BMW would rather you called the iX an SAV. Its X-branded range was designed with the word 'utility' cunningly swapped out for 'activity' to give them more of a lifestyle-based vibe. The all-electric iX is the next generation of SAV, the first purpose-designed EV since 2013's i3 and the flagship of the brand's electric range.
The BMW iX utilises the latest, fifth-generation BMW eDrive technology which packs the motor, transmission and power control into a single unit and aids sustainability by eschewing rare earth materials in construction. There are two motors on the iX, driving all four wheels and giving the car more than 500bhp – which is a fair chunk more than most rivals such as the aforementioned e-tron S. This translates into a 0-62 time of 'under five seconds'.
It's not just about straight-line performance. BMW has worked on maximising the efficiency of the iXs available juice, which will stand at a gross content of more than 100kWh. Its aim is for energy consumption of less than 21kWh per 100km in the WLTP test, which would give the car a range of over 300 miles. BMW's R&D head, Frank Weber, has been quoted as claiming 373 miles of range.

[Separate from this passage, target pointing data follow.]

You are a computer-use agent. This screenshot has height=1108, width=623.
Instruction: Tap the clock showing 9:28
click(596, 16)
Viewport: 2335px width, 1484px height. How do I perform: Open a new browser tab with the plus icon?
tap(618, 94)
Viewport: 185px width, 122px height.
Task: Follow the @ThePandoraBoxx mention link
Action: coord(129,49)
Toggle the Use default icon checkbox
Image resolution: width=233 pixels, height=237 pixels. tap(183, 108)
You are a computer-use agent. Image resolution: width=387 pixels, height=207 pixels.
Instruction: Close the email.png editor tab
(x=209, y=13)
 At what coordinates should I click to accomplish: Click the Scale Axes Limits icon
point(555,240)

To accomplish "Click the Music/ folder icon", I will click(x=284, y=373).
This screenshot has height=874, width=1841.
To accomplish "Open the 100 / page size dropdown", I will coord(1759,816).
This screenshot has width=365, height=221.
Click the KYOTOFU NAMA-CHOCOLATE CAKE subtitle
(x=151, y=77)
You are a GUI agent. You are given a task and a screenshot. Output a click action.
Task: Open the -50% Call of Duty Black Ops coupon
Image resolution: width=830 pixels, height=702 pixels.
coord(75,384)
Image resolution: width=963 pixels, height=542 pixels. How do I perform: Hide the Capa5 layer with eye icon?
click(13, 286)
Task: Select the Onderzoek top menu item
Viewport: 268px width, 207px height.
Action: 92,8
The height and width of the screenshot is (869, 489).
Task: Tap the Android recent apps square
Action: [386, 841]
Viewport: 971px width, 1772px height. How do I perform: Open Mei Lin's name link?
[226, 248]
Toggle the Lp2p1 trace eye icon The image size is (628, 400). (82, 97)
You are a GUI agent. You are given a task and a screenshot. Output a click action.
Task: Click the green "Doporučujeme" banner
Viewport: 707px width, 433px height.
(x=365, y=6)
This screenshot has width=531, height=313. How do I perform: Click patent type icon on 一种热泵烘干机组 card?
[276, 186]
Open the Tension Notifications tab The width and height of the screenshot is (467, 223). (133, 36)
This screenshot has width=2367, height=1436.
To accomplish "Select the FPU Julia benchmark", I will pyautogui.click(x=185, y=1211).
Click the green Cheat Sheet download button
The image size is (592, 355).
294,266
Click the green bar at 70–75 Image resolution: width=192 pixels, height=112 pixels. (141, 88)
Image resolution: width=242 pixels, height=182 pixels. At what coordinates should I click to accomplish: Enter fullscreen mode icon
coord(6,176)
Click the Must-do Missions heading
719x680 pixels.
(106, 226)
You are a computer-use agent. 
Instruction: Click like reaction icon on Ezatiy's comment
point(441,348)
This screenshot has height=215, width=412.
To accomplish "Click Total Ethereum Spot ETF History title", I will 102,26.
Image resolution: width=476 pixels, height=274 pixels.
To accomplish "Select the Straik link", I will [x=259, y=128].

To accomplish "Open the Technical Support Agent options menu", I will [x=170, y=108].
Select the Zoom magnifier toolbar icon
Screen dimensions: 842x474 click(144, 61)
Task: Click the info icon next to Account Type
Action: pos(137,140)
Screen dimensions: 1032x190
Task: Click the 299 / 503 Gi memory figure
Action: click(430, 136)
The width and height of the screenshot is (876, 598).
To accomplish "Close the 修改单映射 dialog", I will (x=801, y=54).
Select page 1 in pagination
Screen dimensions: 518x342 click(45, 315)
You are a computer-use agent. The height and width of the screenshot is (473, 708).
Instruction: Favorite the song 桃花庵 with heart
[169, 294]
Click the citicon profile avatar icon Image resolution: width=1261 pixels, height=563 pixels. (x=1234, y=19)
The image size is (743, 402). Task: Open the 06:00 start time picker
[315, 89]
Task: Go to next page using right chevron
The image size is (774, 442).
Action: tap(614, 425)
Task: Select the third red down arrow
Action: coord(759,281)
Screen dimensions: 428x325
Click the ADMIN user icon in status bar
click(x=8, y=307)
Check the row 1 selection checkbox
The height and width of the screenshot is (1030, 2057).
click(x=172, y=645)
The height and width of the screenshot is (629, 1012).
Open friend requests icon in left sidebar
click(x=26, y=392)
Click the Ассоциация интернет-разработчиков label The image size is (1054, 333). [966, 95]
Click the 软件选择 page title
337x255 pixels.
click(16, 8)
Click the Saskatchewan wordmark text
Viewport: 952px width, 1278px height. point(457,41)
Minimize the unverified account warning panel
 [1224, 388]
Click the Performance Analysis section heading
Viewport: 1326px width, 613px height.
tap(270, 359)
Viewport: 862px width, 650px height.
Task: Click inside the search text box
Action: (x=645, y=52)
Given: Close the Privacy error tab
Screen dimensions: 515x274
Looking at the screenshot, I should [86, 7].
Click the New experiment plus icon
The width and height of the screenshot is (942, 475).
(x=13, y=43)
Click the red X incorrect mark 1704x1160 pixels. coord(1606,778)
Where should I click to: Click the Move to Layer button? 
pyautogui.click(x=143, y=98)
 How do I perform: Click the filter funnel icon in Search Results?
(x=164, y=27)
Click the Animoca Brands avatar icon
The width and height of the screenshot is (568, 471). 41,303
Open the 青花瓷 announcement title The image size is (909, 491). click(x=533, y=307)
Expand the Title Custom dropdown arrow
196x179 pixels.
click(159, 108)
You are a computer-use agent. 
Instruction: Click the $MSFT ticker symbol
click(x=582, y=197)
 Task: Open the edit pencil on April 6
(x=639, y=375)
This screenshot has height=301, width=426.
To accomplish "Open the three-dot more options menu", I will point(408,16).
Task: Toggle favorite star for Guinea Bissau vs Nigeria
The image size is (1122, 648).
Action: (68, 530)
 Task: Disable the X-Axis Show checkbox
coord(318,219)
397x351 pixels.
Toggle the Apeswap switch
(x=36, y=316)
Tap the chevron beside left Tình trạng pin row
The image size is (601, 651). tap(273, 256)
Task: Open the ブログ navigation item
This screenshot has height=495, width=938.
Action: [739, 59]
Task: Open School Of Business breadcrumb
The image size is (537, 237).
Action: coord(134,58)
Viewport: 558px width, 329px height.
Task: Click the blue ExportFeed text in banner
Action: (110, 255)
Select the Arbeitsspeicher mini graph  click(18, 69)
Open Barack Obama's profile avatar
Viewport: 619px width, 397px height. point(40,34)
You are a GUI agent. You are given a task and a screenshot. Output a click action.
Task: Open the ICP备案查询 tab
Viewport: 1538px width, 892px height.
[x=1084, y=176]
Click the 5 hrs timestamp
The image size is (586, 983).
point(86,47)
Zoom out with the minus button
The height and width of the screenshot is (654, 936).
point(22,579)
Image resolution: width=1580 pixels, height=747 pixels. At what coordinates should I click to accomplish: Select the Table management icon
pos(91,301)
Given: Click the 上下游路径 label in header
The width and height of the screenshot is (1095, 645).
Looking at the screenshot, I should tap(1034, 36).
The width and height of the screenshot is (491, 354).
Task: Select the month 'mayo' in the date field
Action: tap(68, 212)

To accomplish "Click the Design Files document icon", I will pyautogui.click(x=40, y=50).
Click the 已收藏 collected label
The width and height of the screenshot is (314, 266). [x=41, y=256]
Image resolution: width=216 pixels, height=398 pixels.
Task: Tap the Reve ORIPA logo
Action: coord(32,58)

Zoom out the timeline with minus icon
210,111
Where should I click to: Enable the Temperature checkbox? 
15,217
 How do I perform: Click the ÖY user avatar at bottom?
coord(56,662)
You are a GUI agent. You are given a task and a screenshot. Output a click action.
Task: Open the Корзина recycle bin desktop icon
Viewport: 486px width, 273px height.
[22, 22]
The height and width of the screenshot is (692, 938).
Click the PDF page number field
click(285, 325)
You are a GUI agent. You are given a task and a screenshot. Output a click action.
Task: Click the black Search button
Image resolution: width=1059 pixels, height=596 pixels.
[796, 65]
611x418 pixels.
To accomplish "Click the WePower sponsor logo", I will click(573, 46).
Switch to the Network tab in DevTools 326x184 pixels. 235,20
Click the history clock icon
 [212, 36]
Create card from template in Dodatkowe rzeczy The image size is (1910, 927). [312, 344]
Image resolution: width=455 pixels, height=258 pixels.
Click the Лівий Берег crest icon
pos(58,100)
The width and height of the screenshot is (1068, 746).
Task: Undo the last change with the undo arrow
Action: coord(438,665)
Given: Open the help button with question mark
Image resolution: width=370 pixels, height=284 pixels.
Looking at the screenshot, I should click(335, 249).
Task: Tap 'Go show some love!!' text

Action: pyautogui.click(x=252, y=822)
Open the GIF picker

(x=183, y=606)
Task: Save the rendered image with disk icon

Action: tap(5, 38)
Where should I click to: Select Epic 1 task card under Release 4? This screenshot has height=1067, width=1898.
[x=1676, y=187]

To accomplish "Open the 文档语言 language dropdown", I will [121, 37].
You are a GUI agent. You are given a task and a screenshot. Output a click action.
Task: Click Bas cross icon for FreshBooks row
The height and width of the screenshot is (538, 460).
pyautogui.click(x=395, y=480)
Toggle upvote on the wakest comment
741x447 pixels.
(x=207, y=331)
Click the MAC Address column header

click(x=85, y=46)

The BMW iX can be DC fast charged at up to 200kW, enabling it to be charged from 10 to 80 per cent in under 40 minutes. At that rate, 75 miles can be added to the car's range in just 10 minutes. From a domestic 11kW wall box, zero to 100 per cent takes less than 11 hours. The batteries themselves are produced using renewable power and are highly recyclable.
BMW's new design direction is like Marmite: you're either going to love it or hate it. It's what BMW is calling “a distinctive re-imagining of the powerful proportions of the BMW SAV”, with minimalist use of character lines and various design features rooted in improving aerodynamics.
You're not going to miss the brand's new kidney grille, but in the iX it's blanked off and acts as an intelligence panel, incorporating a camera, radar and other sensors behind the transparent surface. The headlights are the slimmest to ever reach the road on a BMW and numerous details – such as flush-fit door handles and discreet camera and sensor positioning – adds to the car's overall clean look and ability to slip efficiently through the air. Its drag coefficient of just 0.25Cd shows there has been fruits from all this labour.
“The BMW iX shows how we can give new technologies a very modern and emotionally engaging design. The car is technologically highly complex, but it feels very clear and uncomplicated,” said Adrian van Hooydonk, Senior Vice President BMW Group Design.
Thanks in part to its electric powertrain, the BMW iX will offer a high level of spaciousness alongside what BMW calls a “lounge-like ambience”, aided by the presence of a panoramic glass roof. The car sits on entirely new architecture and the cabin is a big benefactor of this, with no centre tunnel – for example – delivering more legroom and storage space.
Up-front, the centre console is designed to look like a piece of high-quality furniture, though like many other EVs, minimalism has been used liberally throughout. Displays and controls are pared back to a minimum, with the myriad technology becoming apparent when it's needed (shy tech) rather than being a constant distraction. In BMW design speak, the desire is to create an emotional bond between car and occupants.
The so-called shy tech approach has been applied to features like the air vents, heated surfaces, head-up display projector and operating system interface. And whilst this minimalism isn't exactly new (thinkPolestar, Tesla, Lucid et. al.), it is refreshing from the German brand.
Unfortunately, there is no initial indication of price for the BMW iX, though given its X5 size and spec level similarities to the Audi e-tron, we'd take a punt at somewhere in the £75-£80k ballpark. The iX will go into production at BMW's Dingolfing plant in the second half of 2021, so we'd expect the first cars to hit the road in the autumn of next year.